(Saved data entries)
=== Begin Enclosure ===

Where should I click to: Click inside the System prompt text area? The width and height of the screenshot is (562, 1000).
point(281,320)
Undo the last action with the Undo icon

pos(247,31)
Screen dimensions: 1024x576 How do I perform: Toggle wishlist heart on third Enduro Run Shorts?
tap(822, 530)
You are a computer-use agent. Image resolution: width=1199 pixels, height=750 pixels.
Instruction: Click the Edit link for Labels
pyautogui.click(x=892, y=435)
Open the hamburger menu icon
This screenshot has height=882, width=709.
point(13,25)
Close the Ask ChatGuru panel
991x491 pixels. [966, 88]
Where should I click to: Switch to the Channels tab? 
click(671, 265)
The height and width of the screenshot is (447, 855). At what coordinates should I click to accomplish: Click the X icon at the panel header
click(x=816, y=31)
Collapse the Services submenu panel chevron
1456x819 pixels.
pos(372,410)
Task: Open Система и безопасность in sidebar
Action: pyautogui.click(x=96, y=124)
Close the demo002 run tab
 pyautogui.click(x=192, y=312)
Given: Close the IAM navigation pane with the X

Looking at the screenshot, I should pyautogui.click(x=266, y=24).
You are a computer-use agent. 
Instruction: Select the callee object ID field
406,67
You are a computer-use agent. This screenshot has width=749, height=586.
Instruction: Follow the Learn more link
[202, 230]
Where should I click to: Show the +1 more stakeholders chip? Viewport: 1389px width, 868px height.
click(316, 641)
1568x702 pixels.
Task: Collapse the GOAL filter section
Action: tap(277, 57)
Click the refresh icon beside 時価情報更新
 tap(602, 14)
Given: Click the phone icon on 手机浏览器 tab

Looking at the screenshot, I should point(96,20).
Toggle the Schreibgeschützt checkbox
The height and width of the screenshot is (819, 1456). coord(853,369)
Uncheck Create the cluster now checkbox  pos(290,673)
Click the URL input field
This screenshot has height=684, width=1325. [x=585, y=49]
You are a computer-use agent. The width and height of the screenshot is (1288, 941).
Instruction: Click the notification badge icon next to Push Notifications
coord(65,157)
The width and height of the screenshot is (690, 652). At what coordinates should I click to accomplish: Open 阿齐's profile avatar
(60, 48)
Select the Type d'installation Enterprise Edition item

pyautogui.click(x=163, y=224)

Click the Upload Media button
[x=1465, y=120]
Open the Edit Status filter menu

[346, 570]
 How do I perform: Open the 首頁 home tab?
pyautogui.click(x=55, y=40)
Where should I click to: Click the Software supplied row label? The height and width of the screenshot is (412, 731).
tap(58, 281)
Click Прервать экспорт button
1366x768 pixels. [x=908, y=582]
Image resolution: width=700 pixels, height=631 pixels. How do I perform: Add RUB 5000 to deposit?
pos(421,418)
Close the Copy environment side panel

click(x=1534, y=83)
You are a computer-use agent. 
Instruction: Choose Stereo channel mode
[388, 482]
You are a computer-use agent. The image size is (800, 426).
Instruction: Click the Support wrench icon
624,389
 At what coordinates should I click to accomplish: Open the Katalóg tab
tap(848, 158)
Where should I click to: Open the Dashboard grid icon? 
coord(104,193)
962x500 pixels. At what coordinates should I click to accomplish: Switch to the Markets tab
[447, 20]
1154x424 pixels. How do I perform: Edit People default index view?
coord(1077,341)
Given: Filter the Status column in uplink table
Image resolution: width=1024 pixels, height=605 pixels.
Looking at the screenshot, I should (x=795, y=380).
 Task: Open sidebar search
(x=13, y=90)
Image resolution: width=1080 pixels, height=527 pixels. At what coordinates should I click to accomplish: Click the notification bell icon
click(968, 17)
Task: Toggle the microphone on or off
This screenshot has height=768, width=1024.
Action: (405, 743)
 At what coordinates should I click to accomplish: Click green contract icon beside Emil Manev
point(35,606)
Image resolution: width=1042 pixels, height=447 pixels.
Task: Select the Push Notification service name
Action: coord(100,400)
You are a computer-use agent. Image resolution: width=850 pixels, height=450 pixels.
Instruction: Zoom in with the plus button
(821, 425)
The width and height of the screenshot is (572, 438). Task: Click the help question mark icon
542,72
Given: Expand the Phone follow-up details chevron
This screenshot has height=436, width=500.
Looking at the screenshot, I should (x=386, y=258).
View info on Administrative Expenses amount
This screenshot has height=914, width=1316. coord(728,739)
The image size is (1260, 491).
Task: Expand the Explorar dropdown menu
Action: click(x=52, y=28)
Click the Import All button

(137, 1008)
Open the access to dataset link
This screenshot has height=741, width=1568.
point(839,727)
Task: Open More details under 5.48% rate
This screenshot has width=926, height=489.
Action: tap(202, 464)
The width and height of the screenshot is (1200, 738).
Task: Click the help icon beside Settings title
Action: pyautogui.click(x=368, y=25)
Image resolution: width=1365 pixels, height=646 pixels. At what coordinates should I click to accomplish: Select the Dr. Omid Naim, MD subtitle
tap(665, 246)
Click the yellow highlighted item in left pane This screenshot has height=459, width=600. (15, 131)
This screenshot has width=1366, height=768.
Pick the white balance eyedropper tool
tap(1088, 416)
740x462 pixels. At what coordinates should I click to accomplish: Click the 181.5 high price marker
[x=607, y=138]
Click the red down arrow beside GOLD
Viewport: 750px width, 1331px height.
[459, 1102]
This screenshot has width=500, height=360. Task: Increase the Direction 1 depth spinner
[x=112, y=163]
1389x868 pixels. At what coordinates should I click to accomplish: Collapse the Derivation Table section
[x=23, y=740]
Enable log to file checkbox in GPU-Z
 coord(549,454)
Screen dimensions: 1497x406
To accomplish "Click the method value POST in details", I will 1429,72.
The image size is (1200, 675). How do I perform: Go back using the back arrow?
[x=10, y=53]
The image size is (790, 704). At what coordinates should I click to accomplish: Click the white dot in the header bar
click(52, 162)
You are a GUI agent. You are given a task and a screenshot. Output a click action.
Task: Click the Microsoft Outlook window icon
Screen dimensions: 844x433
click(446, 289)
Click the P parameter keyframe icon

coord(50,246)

=== End Enclosure ===

■ ACTIVITY
Starting at the first line of the data above, please restate word for word every line up to and including the one that holds "Collapse the Services submenu panel chevron", and add nothing else.

■ ANSWER TO THE PROBLEM
Where should I click to: Click inside the System prompt text area? The width and height of the screenshot is (562, 1000).
point(281,320)
Undo the last action with the Undo icon

pos(247,31)
Screen dimensions: 1024x576 How do I perform: Toggle wishlist heart on third Enduro Run Shorts?
tap(822, 530)
You are a computer-use agent. Image resolution: width=1199 pixels, height=750 pixels.
Instruction: Click the Edit link for Labels
pyautogui.click(x=892, y=435)
Open the hamburger menu icon
This screenshot has height=882, width=709.
point(13,25)
Close the Ask ChatGuru panel
991x491 pixels. [966, 88]
Where should I click to: Switch to the Channels tab? 
click(671, 265)
The height and width of the screenshot is (447, 855). At what coordinates should I click to accomplish: Click the X icon at the panel header
click(x=816, y=31)
Collapse the Services submenu panel chevron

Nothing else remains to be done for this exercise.